I look just awful here, but oh well - this is Graça, the maid who is here in the evenings. I sit with her in the kitchen most afternoon/evenings and have coffee and talk with her. I am lucky I have someone who enjoys listening to me babble on in broken Portuguese :)

My Brazilian family :) Javier, Monica, Alejandro, Monica and Felipe (holding Bobby, the dog). Alejandro left for a 1.5 month tour of Europe so I snapped a pic of the entire fam as he was leaving...

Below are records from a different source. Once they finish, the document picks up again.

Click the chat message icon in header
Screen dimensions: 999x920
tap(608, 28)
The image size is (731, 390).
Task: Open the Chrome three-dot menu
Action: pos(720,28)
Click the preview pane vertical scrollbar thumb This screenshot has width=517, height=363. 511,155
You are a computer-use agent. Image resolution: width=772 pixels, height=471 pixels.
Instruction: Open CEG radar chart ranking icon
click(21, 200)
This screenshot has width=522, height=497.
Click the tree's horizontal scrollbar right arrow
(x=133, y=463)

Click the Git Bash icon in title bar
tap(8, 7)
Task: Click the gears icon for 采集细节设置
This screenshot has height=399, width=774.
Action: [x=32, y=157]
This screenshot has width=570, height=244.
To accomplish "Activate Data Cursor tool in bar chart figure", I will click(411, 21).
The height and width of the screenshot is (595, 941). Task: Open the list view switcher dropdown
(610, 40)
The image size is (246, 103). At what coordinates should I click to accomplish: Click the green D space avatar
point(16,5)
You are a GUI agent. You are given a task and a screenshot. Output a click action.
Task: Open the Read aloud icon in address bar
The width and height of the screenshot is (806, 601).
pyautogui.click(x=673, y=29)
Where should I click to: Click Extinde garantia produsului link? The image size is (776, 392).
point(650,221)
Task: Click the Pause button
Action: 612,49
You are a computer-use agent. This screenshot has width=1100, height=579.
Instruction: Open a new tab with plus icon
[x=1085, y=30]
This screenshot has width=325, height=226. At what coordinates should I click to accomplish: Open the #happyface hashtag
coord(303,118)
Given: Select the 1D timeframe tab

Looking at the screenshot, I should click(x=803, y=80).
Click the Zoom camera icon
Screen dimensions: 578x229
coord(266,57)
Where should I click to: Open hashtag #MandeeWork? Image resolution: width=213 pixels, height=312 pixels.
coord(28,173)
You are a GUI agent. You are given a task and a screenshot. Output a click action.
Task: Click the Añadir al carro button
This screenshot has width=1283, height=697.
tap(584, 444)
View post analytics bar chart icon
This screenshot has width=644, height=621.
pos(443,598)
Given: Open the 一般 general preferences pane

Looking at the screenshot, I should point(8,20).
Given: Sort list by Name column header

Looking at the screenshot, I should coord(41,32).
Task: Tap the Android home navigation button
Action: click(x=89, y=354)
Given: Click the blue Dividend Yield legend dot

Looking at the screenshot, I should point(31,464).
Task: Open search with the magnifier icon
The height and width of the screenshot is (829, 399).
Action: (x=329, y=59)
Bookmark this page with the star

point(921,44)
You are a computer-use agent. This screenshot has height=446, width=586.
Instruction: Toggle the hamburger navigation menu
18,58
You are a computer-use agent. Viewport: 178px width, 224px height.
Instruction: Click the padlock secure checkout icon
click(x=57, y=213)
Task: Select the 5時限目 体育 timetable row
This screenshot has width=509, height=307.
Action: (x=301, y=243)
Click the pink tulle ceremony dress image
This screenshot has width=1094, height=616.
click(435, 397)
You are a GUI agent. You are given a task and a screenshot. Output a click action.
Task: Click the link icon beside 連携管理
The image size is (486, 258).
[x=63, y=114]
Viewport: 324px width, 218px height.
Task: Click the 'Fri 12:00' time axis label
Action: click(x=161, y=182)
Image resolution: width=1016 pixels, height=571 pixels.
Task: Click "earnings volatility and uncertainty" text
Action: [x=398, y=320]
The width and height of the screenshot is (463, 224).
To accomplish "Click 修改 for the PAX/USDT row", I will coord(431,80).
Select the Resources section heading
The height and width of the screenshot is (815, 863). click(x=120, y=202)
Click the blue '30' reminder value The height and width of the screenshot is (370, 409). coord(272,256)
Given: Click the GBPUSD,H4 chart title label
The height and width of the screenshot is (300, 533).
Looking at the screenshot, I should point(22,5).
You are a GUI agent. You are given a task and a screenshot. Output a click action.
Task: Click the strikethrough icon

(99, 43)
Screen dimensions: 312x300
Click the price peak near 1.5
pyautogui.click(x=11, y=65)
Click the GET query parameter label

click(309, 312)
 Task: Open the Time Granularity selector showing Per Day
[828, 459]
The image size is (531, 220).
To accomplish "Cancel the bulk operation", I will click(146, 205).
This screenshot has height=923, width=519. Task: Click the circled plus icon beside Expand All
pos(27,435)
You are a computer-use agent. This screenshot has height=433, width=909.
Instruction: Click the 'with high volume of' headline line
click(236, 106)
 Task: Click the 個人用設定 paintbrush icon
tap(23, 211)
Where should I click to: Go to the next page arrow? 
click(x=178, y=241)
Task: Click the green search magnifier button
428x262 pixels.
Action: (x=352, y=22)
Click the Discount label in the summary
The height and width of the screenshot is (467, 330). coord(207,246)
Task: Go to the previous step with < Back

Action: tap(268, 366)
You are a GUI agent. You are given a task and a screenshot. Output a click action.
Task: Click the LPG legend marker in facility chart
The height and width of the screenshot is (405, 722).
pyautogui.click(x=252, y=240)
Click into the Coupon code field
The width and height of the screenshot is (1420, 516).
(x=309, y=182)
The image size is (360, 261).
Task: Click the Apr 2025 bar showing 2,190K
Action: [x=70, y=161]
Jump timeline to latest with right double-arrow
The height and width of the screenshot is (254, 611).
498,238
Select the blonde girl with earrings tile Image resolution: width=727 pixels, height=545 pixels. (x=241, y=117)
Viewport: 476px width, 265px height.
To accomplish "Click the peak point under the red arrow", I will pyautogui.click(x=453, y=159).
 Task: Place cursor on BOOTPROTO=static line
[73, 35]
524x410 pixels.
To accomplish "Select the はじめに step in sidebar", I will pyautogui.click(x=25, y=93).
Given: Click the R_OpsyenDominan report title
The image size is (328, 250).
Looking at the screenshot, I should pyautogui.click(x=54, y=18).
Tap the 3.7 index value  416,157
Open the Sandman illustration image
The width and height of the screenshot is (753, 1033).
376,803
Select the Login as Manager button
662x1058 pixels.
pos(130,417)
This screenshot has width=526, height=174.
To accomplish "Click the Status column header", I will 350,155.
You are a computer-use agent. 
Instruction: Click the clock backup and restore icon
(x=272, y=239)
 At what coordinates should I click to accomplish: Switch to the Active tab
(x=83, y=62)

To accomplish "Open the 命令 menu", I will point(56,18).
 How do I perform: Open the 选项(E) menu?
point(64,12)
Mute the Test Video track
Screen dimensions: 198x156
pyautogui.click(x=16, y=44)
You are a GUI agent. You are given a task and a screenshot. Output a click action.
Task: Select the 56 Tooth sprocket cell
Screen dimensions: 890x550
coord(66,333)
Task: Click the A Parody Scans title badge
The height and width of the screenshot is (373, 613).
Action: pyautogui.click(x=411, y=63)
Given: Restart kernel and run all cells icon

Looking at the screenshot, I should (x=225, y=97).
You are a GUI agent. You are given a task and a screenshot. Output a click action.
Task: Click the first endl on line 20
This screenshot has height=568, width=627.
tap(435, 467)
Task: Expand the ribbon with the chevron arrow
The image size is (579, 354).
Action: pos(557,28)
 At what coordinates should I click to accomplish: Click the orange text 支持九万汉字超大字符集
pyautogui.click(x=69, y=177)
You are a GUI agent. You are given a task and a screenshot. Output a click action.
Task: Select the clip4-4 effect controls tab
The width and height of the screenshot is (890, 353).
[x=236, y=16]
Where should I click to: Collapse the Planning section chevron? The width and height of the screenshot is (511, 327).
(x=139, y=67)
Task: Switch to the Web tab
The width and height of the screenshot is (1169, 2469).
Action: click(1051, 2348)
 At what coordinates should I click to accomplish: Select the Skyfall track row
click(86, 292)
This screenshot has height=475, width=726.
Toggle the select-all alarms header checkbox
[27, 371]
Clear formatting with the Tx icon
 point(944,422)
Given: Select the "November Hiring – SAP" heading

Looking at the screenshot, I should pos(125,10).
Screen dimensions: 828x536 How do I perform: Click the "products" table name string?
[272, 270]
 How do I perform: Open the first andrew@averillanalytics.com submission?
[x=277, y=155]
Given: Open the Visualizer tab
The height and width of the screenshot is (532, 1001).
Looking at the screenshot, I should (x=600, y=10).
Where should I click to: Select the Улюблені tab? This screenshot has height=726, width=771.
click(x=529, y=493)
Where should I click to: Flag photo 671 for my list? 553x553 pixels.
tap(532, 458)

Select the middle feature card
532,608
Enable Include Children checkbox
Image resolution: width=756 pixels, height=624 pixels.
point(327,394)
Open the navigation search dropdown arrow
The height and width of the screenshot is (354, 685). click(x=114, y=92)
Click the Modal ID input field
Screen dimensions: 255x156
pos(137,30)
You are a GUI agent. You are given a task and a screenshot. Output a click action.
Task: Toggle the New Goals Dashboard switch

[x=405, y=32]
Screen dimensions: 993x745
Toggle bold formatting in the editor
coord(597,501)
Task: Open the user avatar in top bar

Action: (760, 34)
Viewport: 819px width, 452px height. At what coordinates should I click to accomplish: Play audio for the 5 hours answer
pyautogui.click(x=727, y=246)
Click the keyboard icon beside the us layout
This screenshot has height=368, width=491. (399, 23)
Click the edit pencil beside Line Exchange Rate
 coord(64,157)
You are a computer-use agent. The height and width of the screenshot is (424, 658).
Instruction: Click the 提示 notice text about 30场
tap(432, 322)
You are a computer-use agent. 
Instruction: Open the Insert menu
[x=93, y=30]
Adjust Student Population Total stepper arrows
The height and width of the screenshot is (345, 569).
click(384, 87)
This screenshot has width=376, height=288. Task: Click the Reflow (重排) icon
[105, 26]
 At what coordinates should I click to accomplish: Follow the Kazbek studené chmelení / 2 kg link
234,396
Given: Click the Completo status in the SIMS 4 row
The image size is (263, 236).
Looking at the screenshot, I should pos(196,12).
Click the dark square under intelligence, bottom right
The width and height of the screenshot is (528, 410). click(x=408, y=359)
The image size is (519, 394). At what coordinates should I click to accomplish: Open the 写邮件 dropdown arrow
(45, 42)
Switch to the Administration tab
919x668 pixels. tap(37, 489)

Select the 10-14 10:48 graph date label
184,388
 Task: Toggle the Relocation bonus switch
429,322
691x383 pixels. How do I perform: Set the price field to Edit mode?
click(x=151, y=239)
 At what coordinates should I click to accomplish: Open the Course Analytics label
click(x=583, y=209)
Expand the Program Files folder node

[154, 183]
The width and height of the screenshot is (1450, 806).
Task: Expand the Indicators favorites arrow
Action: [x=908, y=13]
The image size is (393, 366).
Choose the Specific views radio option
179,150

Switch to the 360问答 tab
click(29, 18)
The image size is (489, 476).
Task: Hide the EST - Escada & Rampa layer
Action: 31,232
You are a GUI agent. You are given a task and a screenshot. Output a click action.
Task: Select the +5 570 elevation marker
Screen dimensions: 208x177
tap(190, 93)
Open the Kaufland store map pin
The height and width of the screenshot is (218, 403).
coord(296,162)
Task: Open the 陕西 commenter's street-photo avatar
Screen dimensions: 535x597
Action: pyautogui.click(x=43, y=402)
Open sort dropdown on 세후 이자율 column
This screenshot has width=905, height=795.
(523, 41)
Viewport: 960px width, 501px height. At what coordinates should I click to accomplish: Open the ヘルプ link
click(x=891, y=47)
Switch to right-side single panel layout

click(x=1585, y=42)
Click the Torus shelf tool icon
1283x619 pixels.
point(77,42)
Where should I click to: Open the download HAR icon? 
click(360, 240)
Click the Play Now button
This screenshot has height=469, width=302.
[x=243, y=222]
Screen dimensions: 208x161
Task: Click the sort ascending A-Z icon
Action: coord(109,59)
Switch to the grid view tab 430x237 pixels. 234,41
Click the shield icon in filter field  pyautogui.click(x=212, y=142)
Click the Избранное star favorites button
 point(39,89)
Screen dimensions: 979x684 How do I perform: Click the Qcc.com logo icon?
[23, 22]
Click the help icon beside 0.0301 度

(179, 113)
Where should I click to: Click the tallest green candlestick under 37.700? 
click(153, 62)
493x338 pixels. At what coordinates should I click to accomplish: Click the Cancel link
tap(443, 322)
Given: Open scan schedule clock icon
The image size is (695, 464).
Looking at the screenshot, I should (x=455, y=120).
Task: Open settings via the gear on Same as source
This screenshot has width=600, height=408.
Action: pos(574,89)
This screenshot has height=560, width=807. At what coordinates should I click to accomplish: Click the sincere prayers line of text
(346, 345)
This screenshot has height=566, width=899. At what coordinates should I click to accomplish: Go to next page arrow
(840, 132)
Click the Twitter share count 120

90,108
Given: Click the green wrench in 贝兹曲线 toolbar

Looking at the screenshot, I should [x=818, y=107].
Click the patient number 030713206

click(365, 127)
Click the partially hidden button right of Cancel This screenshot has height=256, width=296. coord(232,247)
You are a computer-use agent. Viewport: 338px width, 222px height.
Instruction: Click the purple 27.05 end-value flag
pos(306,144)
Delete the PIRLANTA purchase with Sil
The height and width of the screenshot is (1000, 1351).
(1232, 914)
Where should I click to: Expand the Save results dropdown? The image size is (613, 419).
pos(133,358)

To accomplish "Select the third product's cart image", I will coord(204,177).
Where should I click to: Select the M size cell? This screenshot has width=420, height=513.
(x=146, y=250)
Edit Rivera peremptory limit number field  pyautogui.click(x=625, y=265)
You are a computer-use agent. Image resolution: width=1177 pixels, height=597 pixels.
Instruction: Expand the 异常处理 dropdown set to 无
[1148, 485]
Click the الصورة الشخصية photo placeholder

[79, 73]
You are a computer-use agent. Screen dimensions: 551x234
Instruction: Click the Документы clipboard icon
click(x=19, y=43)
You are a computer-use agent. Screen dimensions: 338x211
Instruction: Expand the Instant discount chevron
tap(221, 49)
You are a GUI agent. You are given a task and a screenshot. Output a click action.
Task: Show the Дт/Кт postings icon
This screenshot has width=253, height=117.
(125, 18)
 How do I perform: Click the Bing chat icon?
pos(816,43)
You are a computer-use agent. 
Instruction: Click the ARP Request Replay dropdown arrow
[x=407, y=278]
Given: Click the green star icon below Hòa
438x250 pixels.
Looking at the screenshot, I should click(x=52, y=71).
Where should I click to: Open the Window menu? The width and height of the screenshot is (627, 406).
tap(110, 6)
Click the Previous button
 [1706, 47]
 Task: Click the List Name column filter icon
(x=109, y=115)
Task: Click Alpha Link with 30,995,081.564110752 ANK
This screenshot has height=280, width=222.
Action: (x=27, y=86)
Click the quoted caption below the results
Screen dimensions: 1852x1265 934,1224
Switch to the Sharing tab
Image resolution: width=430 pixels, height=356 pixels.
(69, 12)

I am going to be back home in the USA in just under a month. As excited as I am to get home and see everyone and start my "real life" up again - I am really going to miss my friends and family here. And it might be a long time before I see them again...I need to make the most of these last few weeks :)

Saturday, June 26, 2010

The World Cup Has Taken Over My Blog

I have to admit, my life is pretty much ALL about soccer these days. I learned soccer when I lived in England and followed the Liverpool team. I learned the rules and enjoyment of the game in pubs (in fact, it is because I had learned about off sides using pint glasses that JGB had to clarify the rule a bit for me when I was in BsAs...), and I have continued to like watching soccer. Every four years, that is.

I don't know why Americans, in general, don't watch soccer. I think every child played it between the ages of 4 and 11. So why do we abandon it then and only watch every 4 years when the world cup rolls around?

I'd love to say that this time it will be different; this time I will watch soccer regularly during the year. But come on...I fell short of that promise I made myself to follow curling just days after the closing ceremonies this winter. Besides, I need to think about what is the most important: do they even have tailgates before soccer games?

I suppose I will just make the most of my next few weeks of daily soccer watching and good soccer related news and websites.

Speaking of good soccer related news and websites:

For the record: Although I am very excited to be in Brazil for the world cup, and I am certainly cheering for Brazil in their games, I am American and fully supporting the USA team first and foremost. As such -- Come on you Yanks and, in the alternative, Vamos Brasil!

Friday, June 25, 2010

Soccer and Portuguese

So as it turns out, I only have about 1 month left here in Brazil. Wow, time really does fly! In that one month, though, I am going to try to experience as much as possible and pack in as much more Portuguese as possible!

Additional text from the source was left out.